The 410 Gone HTTP status code tells browsers and search engines that the resource at this URL was intentionally and permanently removed and will not return. Unlike a 404 (which Google treats as potentially temporary), a 410 signals deliberate deletion. Google processes 410 pages and removes them from its index significantly faster than 404 pages — sometimes within days rather than weeks. This faster deindexing can be valuable when you want a deleted page removed from search results quickly.

Use 410 for pages you have deliberately discontinued that had no valuable inbound backlinks and no organic search traffic. Examples: old promotional landing pages for campaigns that ended, duplicate pages consolidated into a single canonical page, or low-quality thin content you are actively removing from your site as part of a content cleanup. For these scenarios, 410 communicates your intent clearly to Googlebot and speeds up the deindexing process compared to leaving a 404.

Never use 410 for pages that had backlinks — use a 301 redirect instead to pass that link equity to a relevant existing page. A 410 on a page with backlinks signals to Google that the content is gone, which means Google will eventually stop following those backlinks entirely — and the link equity they represent is permanently lost rather than recoverable via redirect. The 410 response is rarely the optimal SEO choice; for most deleted pages with any link equity or traffic history, a 301 redirect to the closest topical alternative is the correct response and produces better long-term SEO outcomes than either 404 or 410.
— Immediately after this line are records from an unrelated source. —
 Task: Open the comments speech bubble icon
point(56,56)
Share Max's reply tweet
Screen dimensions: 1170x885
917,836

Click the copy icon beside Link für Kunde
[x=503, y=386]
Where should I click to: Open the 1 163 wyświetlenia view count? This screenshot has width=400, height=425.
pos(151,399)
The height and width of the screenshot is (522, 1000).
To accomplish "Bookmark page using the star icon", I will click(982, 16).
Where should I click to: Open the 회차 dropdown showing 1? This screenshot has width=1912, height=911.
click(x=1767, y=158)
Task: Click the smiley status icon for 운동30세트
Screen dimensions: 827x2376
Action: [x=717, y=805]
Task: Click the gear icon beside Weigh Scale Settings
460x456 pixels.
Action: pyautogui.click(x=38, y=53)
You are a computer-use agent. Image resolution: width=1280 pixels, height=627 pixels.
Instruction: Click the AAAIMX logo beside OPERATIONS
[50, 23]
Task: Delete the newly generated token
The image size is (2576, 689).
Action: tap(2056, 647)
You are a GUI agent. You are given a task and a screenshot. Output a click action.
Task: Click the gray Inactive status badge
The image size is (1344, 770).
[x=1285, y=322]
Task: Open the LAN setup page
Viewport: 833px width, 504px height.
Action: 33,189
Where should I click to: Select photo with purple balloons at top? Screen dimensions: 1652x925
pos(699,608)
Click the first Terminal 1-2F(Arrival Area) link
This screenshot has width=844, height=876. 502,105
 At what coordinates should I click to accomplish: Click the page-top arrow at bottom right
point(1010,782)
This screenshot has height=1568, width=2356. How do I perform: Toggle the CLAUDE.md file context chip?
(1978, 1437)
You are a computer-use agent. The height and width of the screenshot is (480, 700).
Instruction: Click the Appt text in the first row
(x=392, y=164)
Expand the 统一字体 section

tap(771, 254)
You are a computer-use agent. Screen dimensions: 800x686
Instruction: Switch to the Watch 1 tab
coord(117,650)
Preventing Broken Links Going Forward

The most effective broken link prevention is a strict internal policy: never delete or change a URL without setting up a redirect first. This requires your CMS or deployment workflow to enforce redirect creation as part of any URL change. WordPress has redirect plugins that prompt for a redirect when you change a post slug; Next.js allows you to define redirects in next.config.js before deploying URL changes. In any system, treat the old URL as a permanent redirect obligation — not something to clean up later, but something to configure before the change goes live.

Test all internal links before publishing new content and after making structural changes to your site. When you update navigation menus, footer links, or sidebar link lists, verify every URL in the updated elements returns a 200 status code before saving. Run a Screaming Frog crawl immediately after any major site change — new theme, URL restructuring, CMS migration, or content consolidation — to catch broken links created by the change before they affect users or accumulate crawl budget waste.

Establish a monthly automated monitoring routine. Google Search Console sends crawl error notifications by email when Googlebot encounters new 404 errors — enable this alert in GSC settings so you are notified promptly when new broken links appear rather than discovering them weeks later in a quarterly audit. For higher-traffic sites, run automated Screaming Frog crawls on a scheduled basis and alert on any new 404s discovered. When redesigning or migrating a site, create a complete URL map of every old URL to its redirect destination before the migration goes live — the redirect mapping should be done as pre-migration preparation, not a post-launch cleanup task.